··· RECORDS FOR THE TASK

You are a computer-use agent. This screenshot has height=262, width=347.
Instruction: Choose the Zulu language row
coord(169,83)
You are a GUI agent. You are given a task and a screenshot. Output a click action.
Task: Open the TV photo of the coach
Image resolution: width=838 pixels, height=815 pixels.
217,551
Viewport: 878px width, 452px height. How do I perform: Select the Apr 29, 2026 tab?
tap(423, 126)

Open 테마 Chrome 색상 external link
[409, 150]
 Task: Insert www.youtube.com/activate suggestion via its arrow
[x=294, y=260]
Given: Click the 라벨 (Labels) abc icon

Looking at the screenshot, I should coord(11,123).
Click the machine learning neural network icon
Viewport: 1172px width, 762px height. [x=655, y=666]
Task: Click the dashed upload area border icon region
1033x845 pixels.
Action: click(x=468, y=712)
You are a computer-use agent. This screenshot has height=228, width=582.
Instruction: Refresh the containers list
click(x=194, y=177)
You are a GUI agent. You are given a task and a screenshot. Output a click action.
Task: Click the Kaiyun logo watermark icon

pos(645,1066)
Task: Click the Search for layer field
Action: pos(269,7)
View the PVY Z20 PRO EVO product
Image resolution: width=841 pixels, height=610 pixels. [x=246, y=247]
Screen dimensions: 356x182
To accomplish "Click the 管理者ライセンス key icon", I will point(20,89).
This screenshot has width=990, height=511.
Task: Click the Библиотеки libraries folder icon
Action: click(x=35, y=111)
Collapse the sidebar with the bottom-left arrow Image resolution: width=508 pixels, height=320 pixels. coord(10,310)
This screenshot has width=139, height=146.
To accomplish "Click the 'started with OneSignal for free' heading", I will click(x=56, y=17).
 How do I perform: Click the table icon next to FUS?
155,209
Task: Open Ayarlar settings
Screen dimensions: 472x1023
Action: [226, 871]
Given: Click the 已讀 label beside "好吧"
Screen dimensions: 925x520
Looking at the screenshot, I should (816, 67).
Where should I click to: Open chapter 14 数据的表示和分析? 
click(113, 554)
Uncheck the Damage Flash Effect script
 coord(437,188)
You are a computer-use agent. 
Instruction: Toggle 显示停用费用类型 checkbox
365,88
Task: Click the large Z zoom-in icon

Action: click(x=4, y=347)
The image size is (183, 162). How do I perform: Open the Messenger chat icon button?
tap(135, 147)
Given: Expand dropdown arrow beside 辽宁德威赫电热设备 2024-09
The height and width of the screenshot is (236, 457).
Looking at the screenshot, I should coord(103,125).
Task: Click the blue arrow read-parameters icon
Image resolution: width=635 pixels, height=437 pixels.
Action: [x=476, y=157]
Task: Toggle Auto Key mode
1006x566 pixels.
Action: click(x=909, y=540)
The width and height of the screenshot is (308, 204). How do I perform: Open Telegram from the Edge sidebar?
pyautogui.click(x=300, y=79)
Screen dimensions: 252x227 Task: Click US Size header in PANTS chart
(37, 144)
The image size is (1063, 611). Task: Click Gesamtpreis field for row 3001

······

Print exactly the lines above, between the one holding "has height=228, width=582." and the one holding "Collapse the sidebar", inclusive, and nothing besides.

* **ANSWER SECTION**:
You are a computer-use agent. This screenshot has height=228, width=582.
Instruction: Refresh the containers list
click(x=194, y=177)
You are a GUI agent. You are given a task and a screenshot. Output a click action.
Task: Click the Kaiyun logo watermark icon

pos(645,1066)
Task: Click the Search for layer field
Action: pos(269,7)
View the PVY Z20 PRO EVO product
Image resolution: width=841 pixels, height=610 pixels. [x=246, y=247]
Screen dimensions: 356x182
To accomplish "Click the 管理者ライセンス key icon", I will point(20,89).
This screenshot has width=990, height=511.
Task: Click the Библиотеки libraries folder icon
Action: click(x=35, y=111)
Collapse the sidebar with the bottom-left arrow Image resolution: width=508 pixels, height=320 pixels. coord(10,310)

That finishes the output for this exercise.